On 8/6/2015 9:50 PM, Xuxiaohu wrote:
Hi co-authors,

Thanks for this update which looks much better.

I still have three questions as follows:

1. This draft assumes that NVGRE adopts the same approach to carrying
IP traffic as VXLAN. However, NVGRE has a protocol field and
therefore it could directly carry IP traffic w/o adding the fake
Ethernet header between the IP payload and the GRE header (see
https://www.ietf.org/mail-archive/web/nvo3/current/msg01520.html and
http://tools.ietf.org/html/draft-yong-l3vpn-nvgre-vxlan-encap-03#page-3.)
Hence, how about considering the simpler layer3 overlay for NVGRE?

Our reference for the NVGRE encapsulation was draft-sridharan-virtualization-nvgre-08.txt, which is now on the RFC Editor's queue for publication as an Informational draft in the "Independent Submissions" stream. That RFC-to-be only discusses the use of NVGRE to carry ethernet frames. Draft-yong-l3vpn-nvgre-vxlan-encap discusses the use of NVGRE to carry IP packets (analogous to VXLAN-GPE), but that draft is expired.

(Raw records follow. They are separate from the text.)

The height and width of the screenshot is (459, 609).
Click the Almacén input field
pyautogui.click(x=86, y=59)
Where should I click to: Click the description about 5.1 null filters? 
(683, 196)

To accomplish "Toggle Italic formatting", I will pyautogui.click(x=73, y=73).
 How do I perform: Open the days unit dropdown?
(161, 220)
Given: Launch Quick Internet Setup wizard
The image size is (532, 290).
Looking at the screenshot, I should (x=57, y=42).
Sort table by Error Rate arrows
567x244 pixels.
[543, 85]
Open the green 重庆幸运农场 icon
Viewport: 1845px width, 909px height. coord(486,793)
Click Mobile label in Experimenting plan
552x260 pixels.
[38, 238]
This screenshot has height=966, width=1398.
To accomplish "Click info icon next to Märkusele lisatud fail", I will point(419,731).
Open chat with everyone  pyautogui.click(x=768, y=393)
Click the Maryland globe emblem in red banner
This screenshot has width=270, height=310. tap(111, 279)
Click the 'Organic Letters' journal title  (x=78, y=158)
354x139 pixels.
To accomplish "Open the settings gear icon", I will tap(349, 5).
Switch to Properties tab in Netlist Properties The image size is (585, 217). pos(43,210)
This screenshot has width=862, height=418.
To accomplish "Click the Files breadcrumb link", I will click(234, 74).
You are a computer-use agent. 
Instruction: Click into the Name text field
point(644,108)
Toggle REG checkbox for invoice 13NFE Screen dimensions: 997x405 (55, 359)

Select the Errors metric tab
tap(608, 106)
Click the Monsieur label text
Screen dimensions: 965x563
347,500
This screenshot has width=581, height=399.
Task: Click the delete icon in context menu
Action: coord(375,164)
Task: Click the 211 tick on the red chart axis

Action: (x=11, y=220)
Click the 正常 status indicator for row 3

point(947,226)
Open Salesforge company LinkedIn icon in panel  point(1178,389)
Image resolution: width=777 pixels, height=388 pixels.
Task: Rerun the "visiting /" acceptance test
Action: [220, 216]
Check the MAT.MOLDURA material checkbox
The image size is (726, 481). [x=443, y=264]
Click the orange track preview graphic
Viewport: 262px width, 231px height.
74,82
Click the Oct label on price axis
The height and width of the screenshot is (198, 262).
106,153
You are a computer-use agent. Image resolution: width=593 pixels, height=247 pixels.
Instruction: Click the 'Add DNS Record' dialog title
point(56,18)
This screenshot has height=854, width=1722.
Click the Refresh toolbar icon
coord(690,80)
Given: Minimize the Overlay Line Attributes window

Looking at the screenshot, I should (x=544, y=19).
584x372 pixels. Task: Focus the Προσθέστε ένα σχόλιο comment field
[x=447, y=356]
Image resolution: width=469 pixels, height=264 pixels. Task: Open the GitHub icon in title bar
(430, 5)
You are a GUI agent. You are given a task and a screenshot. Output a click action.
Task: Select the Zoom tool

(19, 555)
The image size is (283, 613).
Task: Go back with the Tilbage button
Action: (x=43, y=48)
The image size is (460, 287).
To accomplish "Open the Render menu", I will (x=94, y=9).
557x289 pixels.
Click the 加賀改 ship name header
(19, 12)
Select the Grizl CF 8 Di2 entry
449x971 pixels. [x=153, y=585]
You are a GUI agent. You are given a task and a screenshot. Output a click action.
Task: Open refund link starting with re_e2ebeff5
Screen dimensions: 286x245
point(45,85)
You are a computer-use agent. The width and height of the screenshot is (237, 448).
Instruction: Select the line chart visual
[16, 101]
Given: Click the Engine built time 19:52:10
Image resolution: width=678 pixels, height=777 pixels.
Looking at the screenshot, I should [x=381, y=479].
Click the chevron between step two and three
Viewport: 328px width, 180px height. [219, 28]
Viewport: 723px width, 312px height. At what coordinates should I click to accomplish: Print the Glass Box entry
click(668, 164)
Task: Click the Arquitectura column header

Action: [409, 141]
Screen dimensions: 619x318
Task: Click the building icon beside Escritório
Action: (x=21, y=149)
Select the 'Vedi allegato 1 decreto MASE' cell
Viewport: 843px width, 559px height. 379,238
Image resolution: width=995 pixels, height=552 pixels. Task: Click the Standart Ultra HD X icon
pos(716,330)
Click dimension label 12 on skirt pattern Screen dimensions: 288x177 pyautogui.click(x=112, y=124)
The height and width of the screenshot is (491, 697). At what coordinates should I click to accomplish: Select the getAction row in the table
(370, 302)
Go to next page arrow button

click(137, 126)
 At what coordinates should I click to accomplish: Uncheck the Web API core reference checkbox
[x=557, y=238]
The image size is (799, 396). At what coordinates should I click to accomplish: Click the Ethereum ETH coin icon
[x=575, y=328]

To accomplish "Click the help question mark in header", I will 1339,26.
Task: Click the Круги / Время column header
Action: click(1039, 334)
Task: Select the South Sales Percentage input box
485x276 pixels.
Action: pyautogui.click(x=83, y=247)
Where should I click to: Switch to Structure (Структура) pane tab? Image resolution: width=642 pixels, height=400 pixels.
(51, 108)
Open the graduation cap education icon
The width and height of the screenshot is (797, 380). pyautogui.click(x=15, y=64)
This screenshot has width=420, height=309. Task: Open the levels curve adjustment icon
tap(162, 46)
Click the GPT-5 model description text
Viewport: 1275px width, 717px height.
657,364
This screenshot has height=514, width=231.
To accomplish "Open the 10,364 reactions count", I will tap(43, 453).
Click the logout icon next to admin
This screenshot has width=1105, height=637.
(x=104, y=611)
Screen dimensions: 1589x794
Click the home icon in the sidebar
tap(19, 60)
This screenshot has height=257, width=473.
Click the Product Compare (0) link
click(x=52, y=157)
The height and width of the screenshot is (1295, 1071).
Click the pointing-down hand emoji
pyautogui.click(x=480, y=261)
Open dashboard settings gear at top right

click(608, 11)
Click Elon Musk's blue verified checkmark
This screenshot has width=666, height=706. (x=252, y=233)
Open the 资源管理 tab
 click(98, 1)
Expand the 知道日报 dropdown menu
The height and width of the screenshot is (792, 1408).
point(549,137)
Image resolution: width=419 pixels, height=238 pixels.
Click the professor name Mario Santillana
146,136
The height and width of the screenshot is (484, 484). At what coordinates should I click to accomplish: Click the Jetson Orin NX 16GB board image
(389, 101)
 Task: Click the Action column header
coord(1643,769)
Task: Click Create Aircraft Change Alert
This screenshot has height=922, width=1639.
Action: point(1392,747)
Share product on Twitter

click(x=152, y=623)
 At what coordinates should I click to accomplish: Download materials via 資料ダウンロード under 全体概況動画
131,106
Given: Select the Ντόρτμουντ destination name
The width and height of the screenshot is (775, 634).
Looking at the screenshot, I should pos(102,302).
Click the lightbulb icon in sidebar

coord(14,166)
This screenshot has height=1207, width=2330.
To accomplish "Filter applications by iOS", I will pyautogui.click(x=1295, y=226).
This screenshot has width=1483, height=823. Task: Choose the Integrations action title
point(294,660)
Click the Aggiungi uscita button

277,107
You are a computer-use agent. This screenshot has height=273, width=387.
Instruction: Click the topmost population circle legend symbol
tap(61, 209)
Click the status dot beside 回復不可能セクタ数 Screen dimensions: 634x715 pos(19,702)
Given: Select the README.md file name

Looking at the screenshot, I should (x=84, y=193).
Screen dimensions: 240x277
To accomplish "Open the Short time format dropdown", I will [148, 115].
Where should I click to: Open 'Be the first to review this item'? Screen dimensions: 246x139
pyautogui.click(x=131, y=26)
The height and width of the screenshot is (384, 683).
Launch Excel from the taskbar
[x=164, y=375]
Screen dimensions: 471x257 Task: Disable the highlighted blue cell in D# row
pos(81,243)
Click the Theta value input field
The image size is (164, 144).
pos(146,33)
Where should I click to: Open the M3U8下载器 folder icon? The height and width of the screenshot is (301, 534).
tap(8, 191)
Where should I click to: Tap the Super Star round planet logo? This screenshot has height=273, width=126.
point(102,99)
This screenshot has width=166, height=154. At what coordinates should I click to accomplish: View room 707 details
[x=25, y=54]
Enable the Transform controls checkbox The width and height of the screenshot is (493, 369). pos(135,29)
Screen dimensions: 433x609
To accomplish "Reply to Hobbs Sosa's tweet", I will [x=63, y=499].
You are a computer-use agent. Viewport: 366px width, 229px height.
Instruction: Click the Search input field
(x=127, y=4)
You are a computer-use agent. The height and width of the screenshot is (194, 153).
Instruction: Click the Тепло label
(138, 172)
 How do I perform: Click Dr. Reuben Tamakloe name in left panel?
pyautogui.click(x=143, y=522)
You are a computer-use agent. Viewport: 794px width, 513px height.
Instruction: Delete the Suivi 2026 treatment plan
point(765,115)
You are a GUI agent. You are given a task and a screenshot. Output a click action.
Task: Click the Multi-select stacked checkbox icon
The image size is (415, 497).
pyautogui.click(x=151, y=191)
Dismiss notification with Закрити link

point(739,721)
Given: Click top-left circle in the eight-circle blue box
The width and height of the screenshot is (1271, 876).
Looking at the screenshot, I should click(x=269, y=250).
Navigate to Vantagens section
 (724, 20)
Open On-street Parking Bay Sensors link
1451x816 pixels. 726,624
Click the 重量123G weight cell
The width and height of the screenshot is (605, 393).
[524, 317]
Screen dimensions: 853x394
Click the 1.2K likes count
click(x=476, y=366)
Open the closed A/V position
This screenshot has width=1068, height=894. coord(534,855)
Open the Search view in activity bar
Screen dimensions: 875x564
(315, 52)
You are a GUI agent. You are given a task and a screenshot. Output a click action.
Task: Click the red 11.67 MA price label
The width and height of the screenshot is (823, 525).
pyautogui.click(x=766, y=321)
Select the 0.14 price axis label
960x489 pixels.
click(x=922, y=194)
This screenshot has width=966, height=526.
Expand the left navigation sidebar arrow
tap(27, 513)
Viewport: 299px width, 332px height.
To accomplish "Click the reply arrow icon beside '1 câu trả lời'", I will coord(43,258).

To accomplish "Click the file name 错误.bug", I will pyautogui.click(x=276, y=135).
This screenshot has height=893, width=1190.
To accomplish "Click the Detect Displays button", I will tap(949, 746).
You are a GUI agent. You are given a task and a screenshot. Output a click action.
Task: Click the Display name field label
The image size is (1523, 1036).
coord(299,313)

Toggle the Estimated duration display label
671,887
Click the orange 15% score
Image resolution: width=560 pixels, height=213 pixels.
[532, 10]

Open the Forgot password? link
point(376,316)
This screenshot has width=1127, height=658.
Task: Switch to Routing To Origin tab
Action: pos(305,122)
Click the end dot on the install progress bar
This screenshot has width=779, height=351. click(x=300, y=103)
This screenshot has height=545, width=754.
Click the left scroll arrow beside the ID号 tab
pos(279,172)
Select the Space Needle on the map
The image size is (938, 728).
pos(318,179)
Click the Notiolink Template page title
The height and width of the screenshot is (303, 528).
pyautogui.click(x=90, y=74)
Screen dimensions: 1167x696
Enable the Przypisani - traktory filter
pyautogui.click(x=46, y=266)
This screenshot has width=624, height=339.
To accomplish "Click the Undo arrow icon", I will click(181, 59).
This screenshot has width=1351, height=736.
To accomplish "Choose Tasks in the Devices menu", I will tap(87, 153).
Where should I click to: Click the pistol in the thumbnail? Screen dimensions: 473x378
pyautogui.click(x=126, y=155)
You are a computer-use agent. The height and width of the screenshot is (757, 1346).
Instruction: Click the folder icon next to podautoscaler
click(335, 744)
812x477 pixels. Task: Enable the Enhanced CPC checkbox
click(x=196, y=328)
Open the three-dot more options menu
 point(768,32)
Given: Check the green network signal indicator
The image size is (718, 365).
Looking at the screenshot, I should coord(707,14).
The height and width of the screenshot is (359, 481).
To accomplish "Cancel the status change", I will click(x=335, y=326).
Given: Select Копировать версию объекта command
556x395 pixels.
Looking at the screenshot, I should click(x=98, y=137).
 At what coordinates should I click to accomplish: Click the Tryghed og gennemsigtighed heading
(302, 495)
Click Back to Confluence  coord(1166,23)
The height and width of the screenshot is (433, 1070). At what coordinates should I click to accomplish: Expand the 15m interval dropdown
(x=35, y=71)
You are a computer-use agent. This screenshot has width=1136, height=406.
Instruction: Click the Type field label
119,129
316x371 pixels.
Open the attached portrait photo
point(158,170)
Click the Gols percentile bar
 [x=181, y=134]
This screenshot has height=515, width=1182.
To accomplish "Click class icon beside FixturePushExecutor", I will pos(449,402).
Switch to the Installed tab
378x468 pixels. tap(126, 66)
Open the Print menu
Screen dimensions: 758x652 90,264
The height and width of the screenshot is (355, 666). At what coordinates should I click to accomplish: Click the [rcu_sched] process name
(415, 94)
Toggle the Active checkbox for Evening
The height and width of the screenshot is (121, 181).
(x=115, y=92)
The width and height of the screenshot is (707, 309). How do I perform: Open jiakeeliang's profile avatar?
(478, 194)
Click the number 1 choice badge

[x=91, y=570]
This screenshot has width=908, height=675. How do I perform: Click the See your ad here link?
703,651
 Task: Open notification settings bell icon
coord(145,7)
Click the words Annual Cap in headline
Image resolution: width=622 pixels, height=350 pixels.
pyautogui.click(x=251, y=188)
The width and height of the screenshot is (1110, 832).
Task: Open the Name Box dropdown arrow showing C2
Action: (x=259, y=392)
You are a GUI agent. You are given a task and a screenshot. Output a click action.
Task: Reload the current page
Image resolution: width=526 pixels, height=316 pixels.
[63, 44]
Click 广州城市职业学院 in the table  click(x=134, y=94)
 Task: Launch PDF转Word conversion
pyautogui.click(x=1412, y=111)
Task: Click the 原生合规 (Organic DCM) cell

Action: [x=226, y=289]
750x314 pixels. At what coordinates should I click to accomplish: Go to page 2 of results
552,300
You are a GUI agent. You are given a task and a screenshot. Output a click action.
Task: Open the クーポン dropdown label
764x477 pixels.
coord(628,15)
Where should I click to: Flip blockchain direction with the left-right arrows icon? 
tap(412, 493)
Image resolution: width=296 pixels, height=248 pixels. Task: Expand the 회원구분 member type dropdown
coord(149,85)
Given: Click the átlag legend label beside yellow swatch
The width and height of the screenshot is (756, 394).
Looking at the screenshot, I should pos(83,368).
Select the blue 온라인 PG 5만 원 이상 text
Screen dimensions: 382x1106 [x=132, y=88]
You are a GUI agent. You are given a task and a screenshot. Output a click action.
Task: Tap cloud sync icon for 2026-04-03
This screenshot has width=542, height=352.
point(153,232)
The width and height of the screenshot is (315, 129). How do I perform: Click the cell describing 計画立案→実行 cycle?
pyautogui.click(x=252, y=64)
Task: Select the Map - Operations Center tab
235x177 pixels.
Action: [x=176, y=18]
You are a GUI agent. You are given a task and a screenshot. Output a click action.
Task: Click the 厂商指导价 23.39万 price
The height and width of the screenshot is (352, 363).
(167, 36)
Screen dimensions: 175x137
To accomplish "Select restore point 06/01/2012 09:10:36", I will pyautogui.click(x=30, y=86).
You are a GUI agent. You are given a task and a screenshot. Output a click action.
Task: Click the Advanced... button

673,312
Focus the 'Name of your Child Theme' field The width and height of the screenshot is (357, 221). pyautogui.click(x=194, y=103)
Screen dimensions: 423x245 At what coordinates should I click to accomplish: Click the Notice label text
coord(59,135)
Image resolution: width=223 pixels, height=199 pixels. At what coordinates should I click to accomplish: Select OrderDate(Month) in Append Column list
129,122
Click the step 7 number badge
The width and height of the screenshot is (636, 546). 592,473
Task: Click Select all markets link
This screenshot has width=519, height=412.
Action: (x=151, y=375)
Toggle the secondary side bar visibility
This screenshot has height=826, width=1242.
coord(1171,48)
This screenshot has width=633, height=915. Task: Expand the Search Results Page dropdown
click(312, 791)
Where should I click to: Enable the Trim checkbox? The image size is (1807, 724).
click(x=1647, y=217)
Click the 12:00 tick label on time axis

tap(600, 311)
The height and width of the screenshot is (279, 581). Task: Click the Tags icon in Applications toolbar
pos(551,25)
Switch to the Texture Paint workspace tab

I have no objection to incorporating the idea of draft-yong into the tunnel-encaps draft, if that's what the relevant WGs support, but it would be nice to see some further discussion first.


2. It said "...Note that if none of the TLVs specifies the MPLS
tunnel type, a Label Switched Path SHOULD NOT be used." IMO, since
the LSP is signaled by label distribution protocols such as LDP,
RSVP-TE or L-BGP, why is it still necessary to specify the tunnel
encapsulation attribute to indicate whether or not an LSP should be
used.

If the tunnel encapsulation attribute is present, identifying one or more tunnel types, the semantics are that one should try to send packets through one of the identified tunnel types (if possible). So if MPLS is not specified as one of the tunnel types, the use of an MPLS LSP for transport would have to be avoided. The presence of a TLV identifying an MPLS tunnel type would indicate that the use of an MPLS transport tunnel is one of the permissible options for transmitting the packets.

3. Since this draft has mentioned the encapsulation of MPLS over
VXLAN/NVGRE, would you please give any clue to the scenario of this
special encapsulation?

Any IP-based overlay should be able to pass an MPLS packet with an arbitrary label stack.